Targeted therapy with epidermal growth factor receptor (EGFR)?tyrosine kinase inhibitors (TKIs) is really a standard modality from the first?line treating patients with advanced EGFR?mutated non?small cell cancer of the lung (NSCLC), and substantially improves their prognosis. However, EGFR T790M mutation may be the primary mechanism of first? and second?generation EGFR?TKI resistance. Osimertinib is really a associated with the next?generation EGFR?TKIs that concentrate on T790M mutation, and it has acceptable effectiveness in treating T790M?positive NSCLC with disease progression following utilization of first? or second?generation EGFR?TKIs. Other 3rd?generation EGFR?TKIs, for example abivertinib, rociletinib, nazartinib, olmutinib and alflutinib, will also be at various stages of development. However, the appearance of acquired resistance is inevitable, and also the mechanisms of 3rd?generation EGFR?TKI resistance are complex and incompletely understood. Genomic studies in tissue and liquid biopsies of resistant patients reveal multiple candidate pathways.
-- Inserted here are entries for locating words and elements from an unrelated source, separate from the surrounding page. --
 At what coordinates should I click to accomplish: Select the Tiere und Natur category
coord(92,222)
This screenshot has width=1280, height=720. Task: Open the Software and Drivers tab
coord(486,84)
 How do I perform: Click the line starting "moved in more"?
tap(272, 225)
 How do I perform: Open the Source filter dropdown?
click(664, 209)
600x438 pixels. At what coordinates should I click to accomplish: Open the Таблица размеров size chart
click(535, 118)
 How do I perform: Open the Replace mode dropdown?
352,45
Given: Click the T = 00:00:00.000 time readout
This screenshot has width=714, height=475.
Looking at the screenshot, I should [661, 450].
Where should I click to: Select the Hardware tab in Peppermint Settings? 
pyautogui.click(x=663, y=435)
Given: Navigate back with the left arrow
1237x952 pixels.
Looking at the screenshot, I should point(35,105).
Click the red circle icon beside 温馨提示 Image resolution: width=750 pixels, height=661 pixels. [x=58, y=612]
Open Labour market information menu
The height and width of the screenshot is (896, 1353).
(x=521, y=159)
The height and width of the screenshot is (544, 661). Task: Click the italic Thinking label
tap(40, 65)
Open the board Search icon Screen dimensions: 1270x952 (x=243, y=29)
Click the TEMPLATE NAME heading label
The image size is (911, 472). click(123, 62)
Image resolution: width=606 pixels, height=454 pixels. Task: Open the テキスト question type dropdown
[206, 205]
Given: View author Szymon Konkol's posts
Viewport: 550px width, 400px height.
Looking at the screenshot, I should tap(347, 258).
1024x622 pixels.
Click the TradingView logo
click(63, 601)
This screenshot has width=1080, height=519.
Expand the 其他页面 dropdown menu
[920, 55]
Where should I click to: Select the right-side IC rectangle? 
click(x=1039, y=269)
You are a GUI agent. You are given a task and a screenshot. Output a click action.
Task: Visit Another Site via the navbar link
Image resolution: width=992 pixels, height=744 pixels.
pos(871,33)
The current review summarizes the current findings in mechanisms of potential to deal with 3rd?generation EGFR?TKIs in advanced NSCLC, and offers possible ways of overcome this resistance. The mechanisms of acquired resistance mainly have an altered EGFR signaling path (EGFR tertiary mutations and amplification), activation of aberrant bypassing pathways (hepatocyte growth factor receptor amplification, human epidermal growth factor receptor 2 amplification and aberrant insulin?like growth factor 1 receptor activation), downstream path activation (RAS/RAF/MEK/ERK and PI3K/AKT/mTOR) and histological/phenotypic transformations (SCLC transformation and epithelial?mesenchymal transition). The mixture of targeted therapies is really a promising technique to treat osimertinib?resistant patients, and multiple studies on novel combined therapies are ongoing.